Panel A) Using the kinetic elastase assay shown in Fig 7, COVID-19 patient’s purified CD15+ neutrophils (n = 10) were compared to control subjects (n = 4). The left panel reports the total cell count of CD15+ neutrophils from 50 μl of blood (mean ± s.e.m.). The total elastase activity of those cells was measured in arbitrary fluorescence units per 2 hour incubation (middle panel, mean ± s.e.m.). The total elastase activity per patient was divided by the CD15+ cell count for that patient to yield the elastase activity per cell (right panel, mean ± s.e.m.). Panel B) Patients that were PCR+ for SARS-CoV2, were regrouped according to whether they received vasopressor support (n = 4) or did not receive vasopressors (n = 8), (* = p<0.05, ** = p<0.01).
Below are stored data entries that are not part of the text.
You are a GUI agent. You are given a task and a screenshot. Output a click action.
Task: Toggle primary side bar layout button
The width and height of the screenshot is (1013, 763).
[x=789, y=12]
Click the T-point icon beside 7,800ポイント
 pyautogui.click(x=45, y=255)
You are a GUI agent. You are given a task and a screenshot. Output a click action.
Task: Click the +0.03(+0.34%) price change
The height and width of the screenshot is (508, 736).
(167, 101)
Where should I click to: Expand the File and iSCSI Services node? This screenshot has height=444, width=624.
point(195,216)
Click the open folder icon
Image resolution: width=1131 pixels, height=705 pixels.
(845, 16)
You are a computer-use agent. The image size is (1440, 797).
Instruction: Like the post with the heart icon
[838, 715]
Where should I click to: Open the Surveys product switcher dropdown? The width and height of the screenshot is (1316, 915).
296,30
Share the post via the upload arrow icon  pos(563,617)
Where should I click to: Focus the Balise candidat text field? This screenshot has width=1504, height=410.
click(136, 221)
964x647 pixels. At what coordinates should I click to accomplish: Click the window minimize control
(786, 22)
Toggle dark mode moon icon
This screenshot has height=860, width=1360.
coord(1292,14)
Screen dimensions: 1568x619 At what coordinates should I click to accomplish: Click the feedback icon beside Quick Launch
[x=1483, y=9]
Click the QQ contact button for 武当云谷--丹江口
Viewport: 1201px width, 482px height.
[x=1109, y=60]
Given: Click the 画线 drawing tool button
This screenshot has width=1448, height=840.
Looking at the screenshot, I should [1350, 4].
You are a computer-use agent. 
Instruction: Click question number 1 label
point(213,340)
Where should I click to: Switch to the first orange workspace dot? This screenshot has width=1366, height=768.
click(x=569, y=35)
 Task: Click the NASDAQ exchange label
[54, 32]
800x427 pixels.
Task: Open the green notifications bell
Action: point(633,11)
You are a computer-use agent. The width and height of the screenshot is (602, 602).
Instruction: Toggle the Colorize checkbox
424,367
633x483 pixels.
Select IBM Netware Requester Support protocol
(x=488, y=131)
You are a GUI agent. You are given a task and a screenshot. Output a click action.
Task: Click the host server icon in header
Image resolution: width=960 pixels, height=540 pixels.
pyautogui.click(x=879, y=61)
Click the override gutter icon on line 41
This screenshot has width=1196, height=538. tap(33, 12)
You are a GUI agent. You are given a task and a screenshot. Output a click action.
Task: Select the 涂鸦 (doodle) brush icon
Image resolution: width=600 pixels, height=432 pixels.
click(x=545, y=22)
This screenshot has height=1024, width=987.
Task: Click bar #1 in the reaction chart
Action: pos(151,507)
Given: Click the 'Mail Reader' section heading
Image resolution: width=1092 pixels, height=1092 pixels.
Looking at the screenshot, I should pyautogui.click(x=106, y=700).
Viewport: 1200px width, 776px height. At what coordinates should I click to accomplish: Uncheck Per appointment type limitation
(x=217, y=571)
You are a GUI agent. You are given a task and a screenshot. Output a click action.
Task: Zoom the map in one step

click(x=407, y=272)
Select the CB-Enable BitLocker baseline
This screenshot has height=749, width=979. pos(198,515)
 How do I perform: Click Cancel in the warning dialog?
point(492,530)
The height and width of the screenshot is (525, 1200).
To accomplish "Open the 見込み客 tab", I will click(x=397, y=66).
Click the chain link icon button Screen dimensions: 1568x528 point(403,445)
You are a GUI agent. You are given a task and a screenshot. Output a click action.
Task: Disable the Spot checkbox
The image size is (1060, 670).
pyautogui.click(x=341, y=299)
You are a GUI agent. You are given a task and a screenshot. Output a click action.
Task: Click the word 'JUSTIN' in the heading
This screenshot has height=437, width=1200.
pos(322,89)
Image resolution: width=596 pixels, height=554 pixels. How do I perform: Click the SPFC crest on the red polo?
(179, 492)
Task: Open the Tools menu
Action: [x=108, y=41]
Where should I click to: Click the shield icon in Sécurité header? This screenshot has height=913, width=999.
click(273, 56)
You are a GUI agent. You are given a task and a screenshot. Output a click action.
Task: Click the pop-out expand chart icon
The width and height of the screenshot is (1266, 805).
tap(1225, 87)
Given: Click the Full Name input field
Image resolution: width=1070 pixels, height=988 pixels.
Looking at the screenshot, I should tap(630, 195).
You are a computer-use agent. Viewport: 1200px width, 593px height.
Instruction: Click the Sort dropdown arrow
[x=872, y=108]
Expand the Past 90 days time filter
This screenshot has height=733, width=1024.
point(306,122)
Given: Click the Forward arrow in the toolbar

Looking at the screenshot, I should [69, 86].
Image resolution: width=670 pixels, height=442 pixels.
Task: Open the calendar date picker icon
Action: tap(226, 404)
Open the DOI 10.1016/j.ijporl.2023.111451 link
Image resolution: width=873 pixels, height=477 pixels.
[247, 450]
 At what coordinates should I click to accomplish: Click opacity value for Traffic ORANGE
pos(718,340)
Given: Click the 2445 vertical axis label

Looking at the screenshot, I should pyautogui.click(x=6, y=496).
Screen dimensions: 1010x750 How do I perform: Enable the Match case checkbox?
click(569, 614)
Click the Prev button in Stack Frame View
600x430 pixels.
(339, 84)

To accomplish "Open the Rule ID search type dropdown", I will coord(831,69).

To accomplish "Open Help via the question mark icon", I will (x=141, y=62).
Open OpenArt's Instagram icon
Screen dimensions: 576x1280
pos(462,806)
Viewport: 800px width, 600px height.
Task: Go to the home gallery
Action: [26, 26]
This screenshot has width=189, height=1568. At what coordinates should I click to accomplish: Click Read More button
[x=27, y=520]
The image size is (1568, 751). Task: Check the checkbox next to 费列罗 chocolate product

Fig 9Neutrophil elastase activity of purified CD15+ neutrophils vs. autologous plasma from control or COVID-19 patients.
Elastase activity, in relative fluorescence units (Y Axis) was measured in freeze-thaw lysates of purified CD15+ neutrophils from COVID-19 patients (n = 5, RED line) versus plasma (n = 5, BLUE solid line) from the same patients. Points reflect the mean fluorescence (Y axis) at each time point (X axis) with 95% confidence intervals in light red or blue shading. For reference, elastase active from CD15+ neutrophils (GREEN) or plasma (BLUE dashed) of normal controls (n = 3). Plasma elastase from COVID-19 and Controls are low and nearly superimposed.